Shifting Tariffs Spur Country-of-Origin Challenges for Electronics Buyers

By Jonathan Cassell, Lead Analyst of Supplyframe Commodity IQ

The rapidly changing tariff situation adds new layers of consternation for buyers across all industries as they struggle to navigate country-of-origin (COO) issues intrinsic to the globally connected electronics industry.

In theory, COO is a simple matter, defined as the country where a product was produced, a factor that determines whether or not that product is subject to different tariffs or duties. In practice, however, COO is far harder to determine in the electronics industry, where products are often processed in multiple countries and true national origin can be obfuscated by imprecise identification and inconsistent nomenclature. As a result, companies will likely end up paying tariffs despite their best efforts to avoid them.

The International Organization for Standardization (ISO) officially determines COO, classifying international country codes using the ISO 3166-1 standard. China, for example, is denoted as CN according to the ISO 3166-1 list. However, companies can employ varying names, sometimes identifying the COO as “China” rather than “CN.”

Moreover, country-of-origin designations can be vague. For example, some companies might identify a part as being sourced from several nations, making it unclear what the true COO is for a particular part. As a result, buyers sometimes don’t know which country the part is sourced from until they place an order.

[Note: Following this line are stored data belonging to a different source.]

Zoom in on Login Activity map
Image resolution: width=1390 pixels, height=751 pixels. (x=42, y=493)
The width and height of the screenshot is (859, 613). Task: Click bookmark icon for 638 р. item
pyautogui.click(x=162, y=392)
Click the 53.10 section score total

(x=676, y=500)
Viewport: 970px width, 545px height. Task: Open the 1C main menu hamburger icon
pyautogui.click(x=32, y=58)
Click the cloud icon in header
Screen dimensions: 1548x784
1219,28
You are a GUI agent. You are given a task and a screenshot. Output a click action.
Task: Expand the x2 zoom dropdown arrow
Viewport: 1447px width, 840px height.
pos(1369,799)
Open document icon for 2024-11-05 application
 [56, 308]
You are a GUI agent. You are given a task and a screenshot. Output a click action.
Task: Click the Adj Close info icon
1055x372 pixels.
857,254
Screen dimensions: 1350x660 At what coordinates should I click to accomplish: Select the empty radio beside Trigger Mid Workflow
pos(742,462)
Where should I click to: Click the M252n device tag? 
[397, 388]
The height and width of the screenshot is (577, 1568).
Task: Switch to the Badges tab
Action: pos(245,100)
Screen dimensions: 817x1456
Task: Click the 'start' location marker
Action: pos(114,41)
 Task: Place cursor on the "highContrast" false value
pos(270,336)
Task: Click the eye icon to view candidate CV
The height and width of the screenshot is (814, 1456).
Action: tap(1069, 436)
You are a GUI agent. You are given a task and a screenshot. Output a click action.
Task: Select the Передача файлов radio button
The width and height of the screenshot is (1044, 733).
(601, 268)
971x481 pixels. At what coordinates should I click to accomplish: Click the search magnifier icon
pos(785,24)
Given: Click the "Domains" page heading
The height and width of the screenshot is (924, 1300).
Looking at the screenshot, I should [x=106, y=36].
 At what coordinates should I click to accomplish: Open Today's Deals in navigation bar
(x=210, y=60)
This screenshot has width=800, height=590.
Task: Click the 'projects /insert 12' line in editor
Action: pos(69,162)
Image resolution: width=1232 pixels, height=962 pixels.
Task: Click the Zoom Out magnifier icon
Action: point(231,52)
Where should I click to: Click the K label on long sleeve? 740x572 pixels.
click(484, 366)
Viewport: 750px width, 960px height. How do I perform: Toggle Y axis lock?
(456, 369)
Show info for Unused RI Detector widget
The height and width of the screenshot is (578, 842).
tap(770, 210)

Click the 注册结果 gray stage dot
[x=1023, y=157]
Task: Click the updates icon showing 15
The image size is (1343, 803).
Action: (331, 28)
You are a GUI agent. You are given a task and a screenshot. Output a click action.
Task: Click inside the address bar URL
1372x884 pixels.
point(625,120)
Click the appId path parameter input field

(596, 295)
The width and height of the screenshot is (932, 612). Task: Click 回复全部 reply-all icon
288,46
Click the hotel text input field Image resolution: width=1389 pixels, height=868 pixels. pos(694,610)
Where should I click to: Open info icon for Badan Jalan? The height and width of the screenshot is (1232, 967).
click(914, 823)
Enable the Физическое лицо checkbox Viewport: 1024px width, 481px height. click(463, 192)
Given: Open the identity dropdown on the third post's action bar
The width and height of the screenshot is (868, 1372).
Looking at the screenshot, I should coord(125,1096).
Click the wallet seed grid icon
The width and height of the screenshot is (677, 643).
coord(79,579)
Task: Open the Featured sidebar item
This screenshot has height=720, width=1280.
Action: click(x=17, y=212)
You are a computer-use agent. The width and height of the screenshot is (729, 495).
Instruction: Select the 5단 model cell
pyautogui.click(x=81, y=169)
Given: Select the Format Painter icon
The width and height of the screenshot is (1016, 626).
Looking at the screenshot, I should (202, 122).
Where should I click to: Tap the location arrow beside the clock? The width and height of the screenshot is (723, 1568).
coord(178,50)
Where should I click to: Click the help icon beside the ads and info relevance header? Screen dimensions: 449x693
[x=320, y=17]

The multinational nature of the electronics supply chain can further complicate matters. For example, if a buyer orders parts from Taiwan’s TSMC, a major question is where those parts go after TSMC, such as outsourced semiconductor assembly and test (OSAT) operations in other countries. The involvement of other nations determines the COO for these parts.

China represented more than a third of the global OSAT business last year., This sizeable and growing share, with five Chinese firms among the top 20 players worldwide, is a significant concern for semiconductor buyers, given the already-levied 10% and potentially more intense U.S. tariffs on chips exported from China.

These complicating factors require buyers to engage in extensive manual interpretation to determine the true COO, requiring much more time and effort than conducting a simple search for country codes. Given the speed of change on the tariff front, buyers will likely have to pay tariffs.

These factors contribute to the rising demand risk for buyers in Q1. According to the Commodity IQ Market Dynamics Forecast, 47% of direct materials categories (electronic components and flash-based storage devices) tracked by Supplyframe are forecast to present high supply chain risk for buyers in Q1, almost double the 24% in Q4.

In reaction to this uncertainty and increase in risk, buyers should strive to improve their agility and adaptability. Companies must adopt a fast-reaction mindset to adjust to the velocity and volatility of change in the era of quickly changing tariffs. Purchasing organizations should develop dashboards to promptly identify emerging country-of-origin risks and develop strategies to accommodate current conditions.